飛段は眉ひとつ動かさず角都を見つめ、床を蹴って角都の頭上を飛び越え、賞金首の傍らに着地する。
「私の人形ですよ。どうしても、あなたに紹介したくてね。…カワイイでしょう? 銀髪…、桃色の瞳…、白い肌…。私はこういう人形が欲しかった」
賞金首はそう言いながら、飛段の右頬を撫でる。
飛段はまったく抵抗せず、人形のように動かなかった。
「そいつに触れるな…! 貴様の人形ではない!」
角都は唸るように言った。その姿が見たかったのか、賞金首はクスクスと笑っている。
「確かめてみますか?」
同時に、飛段が懐から杭を取り出し、角都の懐に飛び込んできた。
杭の先は角都の顔面に向けられる。
角都は首を傾けてそれを避け、後ろに飛び退いて飛段から離れた。
「やめろ、飛段!」
それでも飛段の攻撃はやまず、左手の大鎌と右手の杭を交互に振るって攻撃してくる。
角都は硬化させた両腕でそれを弾き返していく。
「飛段!!」
「…!」
一瞬、飛段の瞳が揺らぎ、動きが止まる。
「なにをしているのですか、飛段」
賞金首は椅子から立ち上がり、指を鳴らした。
すると、どこに身を潜めていたのか、飛段が突き破った天井や扉や窓から、賞金首の人形達が続々と部屋に集まってきた。

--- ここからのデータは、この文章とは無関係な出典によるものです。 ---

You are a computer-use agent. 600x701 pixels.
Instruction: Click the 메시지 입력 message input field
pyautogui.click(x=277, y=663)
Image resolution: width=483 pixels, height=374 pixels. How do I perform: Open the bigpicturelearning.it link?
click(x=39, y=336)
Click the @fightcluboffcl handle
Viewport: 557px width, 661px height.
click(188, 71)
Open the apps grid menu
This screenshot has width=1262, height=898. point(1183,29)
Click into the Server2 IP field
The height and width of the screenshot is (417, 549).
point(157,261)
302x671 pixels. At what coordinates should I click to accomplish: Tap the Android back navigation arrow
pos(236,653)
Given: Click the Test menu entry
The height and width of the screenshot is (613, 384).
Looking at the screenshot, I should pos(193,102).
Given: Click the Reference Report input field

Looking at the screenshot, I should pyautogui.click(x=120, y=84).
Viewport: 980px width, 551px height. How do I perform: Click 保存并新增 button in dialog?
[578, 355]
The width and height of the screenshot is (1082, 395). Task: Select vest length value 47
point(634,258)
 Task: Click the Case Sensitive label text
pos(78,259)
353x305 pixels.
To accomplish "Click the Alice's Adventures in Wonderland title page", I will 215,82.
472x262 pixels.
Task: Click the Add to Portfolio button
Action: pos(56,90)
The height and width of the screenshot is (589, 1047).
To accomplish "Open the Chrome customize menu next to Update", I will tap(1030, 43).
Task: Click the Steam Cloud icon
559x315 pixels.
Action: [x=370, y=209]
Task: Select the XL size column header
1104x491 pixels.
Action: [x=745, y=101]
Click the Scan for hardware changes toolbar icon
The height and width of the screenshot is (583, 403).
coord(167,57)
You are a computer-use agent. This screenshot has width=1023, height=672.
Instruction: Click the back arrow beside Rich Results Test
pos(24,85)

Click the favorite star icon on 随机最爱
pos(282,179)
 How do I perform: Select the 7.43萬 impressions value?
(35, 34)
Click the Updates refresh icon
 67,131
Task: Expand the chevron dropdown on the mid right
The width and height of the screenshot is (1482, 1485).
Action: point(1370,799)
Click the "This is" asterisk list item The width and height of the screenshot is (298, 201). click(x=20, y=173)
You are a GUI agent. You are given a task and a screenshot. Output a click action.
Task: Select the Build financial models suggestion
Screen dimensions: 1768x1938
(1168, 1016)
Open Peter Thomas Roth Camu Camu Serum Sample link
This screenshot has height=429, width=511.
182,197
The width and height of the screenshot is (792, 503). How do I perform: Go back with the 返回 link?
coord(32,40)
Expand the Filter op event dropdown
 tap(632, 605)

角都の敵ではないが、数が多いうえに、狭い部屋では戦いにくい。
そう判断した角都は硬化した右腕を床に振り下ろし、床を叩き割り、そこから3階へと飛び降りた。
「追いなさい」
人形達もそこから飛び降りていく。
飛段と2人きりになった賞金首は飛段に近づき、その表情を窺った。
無表情のままだ。
「なぜ、動きを止めたのです?」
「……………」
今、飛段の中では角都のことが渦巻いていた。
飛段の口が半開きになり、小さく呟く。
「か……くず……」
パアン!
それを聞いた賞金首は飛段の頬を打った。
飛段は顔を横に向けたまま動きを止める。
「人形に、そんな感情はいらない」
賞金首は笑みを浮かべてはいるが、目元が痙攣している。
声にも苛立ちがこもっていた。
懐から小瓶を取り出し、コルクを口で開けて飛段の鼻先に近づける。
その匂いに、飛段の中の角都は闇へと消えてしまう。